Under Local Law 18, homeowners, co-op shareholders, condo unit-owners and renters will be required to certify that they are the legal owner or tenant, to designate an area for guests, to certify that hosting does not violate the terms of their lease or the law, and to provide the URL for any listings. The city, in turn, will confirm that the home is not in public housing, a rent-regulated apartment, city-subsidized housing or on the “prohibited buildings list” whose owners, including co-op and condo boards, have forbidden short-term rentals.

“In essence,” Saft says, “co-ops and condos can opt out of the system.”

Dennis DePaola, executive vice president at Orsid New York, predicts that the vast majority of the 200 co-ops and condos in the management company’s portfolio will do just that. “This law has been a long time coming, and our clients welcome it,” he says. “Critics feel it’s a law for the rich, but co-op and condo residents of all classes don’t want to endure living next to a hotel room.”
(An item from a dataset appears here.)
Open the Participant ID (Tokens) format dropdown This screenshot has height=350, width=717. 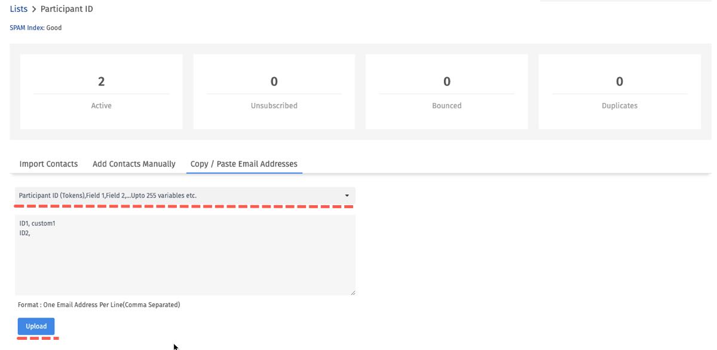point(179,196)
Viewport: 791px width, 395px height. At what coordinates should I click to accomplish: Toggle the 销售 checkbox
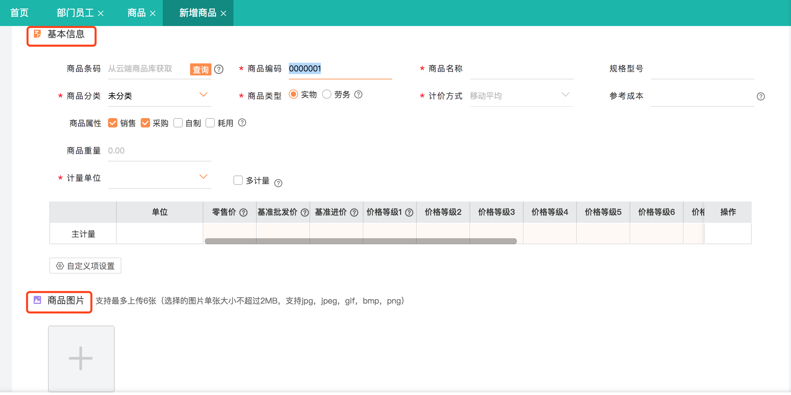112,122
The law has teeth. Fines for hosts who break the rules would range from $1,000 to the lesser of $5,000 or three times revenue from illegal rentals. Fines for platforms would be limited to the higher of $1,500 or the total fees collected from illegal transactions.

Reactions to Local Law 18, the latest skirmish in the protracted war over short-term rentals, have been predictably divided. Airbnb has derided the new law as “draconian.” The Hotel Association of New York, on the other hand, said in a statement that it is “fully supportive” of the new rules. As Saft sees it, “It’s a major step up for everybody — except Airbnb.”